Well-a well-a, what a tangled web we weave when we dabble with proprietary software.

Apple Rejects Mono

Apparently, the Unity engine – which is built on Mono – uses some API calls that Apple disapproves of, cause apps to be rejected left and right.

Here’s the story on Touch Arcade, and here’s a thread on the Unity forums about it.

Part of the problem is because the Unity engine appears to allow some naughty behavior:

Storm8, developers of iMobsters and Vampires Live were recently accused of harvesting players phone numbers using private API’s and uploading them to their servers– A gross violation of the iPhone developer SDK agreement. The Unity engine currently uses the two private API calls that Storm8 allegedly exploited to steal user data, _NSGetEnviron and exc_server.

Moonlight Marching Orders

Look for ever more of this sort of thing as Team Mono attempts to expand Mono and Moonlight.
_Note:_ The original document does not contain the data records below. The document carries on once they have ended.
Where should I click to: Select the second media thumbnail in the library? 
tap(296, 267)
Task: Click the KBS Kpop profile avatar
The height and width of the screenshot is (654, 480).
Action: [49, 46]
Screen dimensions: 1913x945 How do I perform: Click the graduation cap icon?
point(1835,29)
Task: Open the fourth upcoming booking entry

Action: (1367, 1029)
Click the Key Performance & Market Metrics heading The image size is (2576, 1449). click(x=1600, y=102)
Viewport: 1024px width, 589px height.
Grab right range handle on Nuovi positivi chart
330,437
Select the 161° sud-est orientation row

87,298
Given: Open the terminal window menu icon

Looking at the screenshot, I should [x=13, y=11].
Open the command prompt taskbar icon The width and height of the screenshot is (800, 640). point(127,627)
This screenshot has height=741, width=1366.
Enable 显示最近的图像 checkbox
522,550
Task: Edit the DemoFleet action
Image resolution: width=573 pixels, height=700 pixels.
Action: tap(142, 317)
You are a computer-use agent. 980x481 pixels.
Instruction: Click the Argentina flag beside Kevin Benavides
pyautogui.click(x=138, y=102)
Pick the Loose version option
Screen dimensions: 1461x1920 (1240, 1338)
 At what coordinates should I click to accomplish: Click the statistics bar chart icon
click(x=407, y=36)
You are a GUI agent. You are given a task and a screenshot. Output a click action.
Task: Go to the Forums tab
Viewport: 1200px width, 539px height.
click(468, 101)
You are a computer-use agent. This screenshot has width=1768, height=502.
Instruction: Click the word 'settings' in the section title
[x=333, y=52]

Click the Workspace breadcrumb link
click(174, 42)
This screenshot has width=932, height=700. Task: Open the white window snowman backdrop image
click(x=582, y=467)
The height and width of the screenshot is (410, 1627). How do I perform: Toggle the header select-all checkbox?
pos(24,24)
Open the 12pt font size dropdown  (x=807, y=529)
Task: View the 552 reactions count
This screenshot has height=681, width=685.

Team Mono is already getting marching orders to start pushing Moonlight harder, the first plan being a video editor.

A video editor is a beautiful infection vector for Moonlight, because:

  1. Moonlight itself only safe to use for direct Novell customers,
  2. All those nice proprietary video codecs that Novell has licensed from Microsoft are only safe for direct Novell customers as well.

So, Novell sees a great opportunity to spread Moonlight and the fruits of its Microsoft collaboration, while pretending to develop a “Linux” application.

So long as your “Linux” comes directly via Microsoft-approved Novell-only channels, of course – other Linux flavors need not apply – or redistribute.